—–Harris (AM2464)

Capt. Harris, otherwise identified, whoever he may be, appears in AOWV only as a replacement master on one voyage for one ship, home port New London:

​​HANNIBAL (AS1529): (ship, 441 tons, length, built in New York NY in 1821, abandoned in Cumberland Inlet in 1861). HANNIBAL sailed on May 21, 1855 for Spitzbergen (Svalbard) and returned on March 21, 1856. Dennis Wood Abstract 3-550. Benjamin F. Brown & Sons was the agent. AV06135.

The sources conflict as to the identity of the master when HANNIBAL sailed in May 1855. AOWV and Decker show “Harris”. Other sources including Colby (in his list of New London whaling master and in the quote below), Starbuck, Whalemens Shipping List, and Dennis Wood Abstract 3-550 record Thomas W. Roys (sometimes shown as Royce) (AM4167) as the master. Perhaps more authoritatively, the ship register dated May 15, 1855 (six days before sailing) shows Thomas as the master. The author believes that most likely Thomas was the sailing master. He left the ship for some unexplained reason and was replaced by Capt. Harris.

» Records
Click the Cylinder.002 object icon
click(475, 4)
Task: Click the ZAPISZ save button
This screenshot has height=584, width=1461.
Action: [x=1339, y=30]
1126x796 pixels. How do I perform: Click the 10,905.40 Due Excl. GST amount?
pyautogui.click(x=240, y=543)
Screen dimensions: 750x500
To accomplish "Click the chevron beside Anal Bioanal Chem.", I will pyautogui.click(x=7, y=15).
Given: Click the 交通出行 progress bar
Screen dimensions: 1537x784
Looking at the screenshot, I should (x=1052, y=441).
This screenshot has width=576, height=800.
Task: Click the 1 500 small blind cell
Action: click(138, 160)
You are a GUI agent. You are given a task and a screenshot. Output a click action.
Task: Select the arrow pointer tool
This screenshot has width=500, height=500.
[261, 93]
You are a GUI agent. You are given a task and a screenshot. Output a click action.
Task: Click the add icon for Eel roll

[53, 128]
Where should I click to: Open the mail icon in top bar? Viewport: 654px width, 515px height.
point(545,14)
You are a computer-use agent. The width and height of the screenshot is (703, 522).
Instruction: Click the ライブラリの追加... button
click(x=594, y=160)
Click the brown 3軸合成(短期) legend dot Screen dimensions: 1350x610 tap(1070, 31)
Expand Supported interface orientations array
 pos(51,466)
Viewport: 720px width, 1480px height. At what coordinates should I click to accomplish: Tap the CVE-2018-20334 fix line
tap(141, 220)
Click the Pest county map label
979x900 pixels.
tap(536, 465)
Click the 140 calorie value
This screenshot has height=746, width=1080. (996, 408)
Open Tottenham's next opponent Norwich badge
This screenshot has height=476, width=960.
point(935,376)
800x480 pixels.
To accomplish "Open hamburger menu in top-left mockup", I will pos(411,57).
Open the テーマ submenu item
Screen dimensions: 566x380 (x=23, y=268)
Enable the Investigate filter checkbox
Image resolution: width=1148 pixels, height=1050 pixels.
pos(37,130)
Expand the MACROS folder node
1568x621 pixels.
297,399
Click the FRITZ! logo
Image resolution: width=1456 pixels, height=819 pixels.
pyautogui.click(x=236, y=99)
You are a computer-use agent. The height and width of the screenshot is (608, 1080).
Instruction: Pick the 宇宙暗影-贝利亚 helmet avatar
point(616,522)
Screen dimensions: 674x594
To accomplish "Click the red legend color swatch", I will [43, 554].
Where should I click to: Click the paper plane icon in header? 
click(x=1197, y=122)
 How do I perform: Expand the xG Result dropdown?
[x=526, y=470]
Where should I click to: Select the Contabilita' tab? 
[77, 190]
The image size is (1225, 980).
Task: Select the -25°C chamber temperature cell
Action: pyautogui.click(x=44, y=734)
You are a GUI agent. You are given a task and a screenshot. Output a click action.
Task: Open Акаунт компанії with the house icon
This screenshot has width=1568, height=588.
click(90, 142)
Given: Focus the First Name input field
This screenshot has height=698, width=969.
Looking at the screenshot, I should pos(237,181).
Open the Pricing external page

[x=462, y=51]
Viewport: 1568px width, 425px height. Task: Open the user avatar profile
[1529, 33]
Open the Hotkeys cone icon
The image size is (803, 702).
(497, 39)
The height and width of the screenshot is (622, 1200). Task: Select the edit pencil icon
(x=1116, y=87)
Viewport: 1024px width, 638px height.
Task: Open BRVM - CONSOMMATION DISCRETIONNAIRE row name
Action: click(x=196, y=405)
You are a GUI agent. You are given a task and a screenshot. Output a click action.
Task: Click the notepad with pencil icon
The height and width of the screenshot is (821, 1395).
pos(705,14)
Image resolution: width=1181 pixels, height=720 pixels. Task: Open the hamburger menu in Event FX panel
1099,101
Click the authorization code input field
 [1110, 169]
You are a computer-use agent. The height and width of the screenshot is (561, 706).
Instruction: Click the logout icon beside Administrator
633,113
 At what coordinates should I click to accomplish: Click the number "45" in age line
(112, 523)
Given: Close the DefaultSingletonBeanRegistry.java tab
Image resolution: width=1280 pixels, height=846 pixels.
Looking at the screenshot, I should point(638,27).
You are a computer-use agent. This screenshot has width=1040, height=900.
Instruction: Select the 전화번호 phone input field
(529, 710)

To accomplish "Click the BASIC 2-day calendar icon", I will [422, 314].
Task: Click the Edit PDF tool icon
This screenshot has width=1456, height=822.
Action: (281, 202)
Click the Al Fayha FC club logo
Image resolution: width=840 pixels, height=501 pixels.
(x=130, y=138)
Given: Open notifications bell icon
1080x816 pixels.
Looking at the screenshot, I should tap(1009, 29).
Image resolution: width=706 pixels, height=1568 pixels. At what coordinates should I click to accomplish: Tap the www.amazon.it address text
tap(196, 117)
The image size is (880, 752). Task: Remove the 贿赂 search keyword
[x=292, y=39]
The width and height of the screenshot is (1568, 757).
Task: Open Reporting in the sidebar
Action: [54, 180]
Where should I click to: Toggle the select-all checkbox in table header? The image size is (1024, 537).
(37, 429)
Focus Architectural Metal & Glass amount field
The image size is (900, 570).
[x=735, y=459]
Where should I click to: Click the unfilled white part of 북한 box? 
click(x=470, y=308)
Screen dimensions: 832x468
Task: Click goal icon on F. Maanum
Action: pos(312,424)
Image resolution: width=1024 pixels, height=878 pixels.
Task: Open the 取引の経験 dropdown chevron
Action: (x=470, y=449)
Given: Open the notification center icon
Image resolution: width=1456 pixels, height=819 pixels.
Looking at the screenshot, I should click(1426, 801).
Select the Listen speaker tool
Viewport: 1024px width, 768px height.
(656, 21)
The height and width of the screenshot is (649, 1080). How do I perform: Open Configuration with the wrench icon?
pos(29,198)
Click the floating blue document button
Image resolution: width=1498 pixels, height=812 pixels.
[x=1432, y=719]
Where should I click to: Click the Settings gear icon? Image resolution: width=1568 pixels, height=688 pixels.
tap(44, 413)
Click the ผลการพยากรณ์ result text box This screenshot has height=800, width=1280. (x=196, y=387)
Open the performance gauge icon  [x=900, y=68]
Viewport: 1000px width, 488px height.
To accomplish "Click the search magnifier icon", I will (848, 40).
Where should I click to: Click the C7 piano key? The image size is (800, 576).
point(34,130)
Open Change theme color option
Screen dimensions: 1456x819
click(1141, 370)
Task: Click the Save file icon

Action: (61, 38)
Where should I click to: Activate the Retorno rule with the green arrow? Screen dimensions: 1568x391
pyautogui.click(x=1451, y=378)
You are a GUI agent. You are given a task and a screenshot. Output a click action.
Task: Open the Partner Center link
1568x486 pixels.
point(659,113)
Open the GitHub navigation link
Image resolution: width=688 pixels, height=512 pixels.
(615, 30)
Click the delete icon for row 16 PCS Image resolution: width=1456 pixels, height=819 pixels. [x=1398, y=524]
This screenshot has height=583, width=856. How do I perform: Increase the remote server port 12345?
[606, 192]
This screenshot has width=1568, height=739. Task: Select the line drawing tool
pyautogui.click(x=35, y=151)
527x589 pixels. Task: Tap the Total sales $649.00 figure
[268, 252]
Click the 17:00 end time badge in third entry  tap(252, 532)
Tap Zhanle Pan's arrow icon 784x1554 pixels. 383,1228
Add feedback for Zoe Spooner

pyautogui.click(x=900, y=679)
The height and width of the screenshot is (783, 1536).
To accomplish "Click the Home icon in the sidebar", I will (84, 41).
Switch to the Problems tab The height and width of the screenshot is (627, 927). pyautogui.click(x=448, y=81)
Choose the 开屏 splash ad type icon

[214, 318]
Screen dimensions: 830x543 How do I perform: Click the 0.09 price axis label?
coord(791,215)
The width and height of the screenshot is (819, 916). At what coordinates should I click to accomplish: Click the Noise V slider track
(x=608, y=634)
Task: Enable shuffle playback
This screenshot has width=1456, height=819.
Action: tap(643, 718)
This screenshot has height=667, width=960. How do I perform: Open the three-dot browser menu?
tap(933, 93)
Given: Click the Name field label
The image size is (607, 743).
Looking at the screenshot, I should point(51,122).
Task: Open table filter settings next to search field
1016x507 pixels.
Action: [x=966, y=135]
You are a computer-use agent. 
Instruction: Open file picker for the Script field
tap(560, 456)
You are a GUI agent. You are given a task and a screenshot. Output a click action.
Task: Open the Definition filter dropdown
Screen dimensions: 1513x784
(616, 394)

» Complete the following
1) What date does the ship register mentioned in the Harris page carry?
2) Please transcribe the Harris page between "Capt. Harris, otherwise" and "the agent. AV06135.", inclusive.

» Per-task outputs
1) May 15, 1855

2)
Capt. Harris, otherwise identified, whoever he may be, appears in AOWV only as a replacement master on one voyage for one ship, home port New London:

​​HANNIBAL (AS1529): (ship, 441 tons, length, built in New York NY in 1821, abandoned in Cumberland Inlet in 1861). HANNIBAL sailed on May 21, 1855 for Spitzbergen (Svalbard) and returned on March 21, 1856. Dennis Wood Abstract 3-550. Benjamin F. Brown & Sons was the agent. AV06135.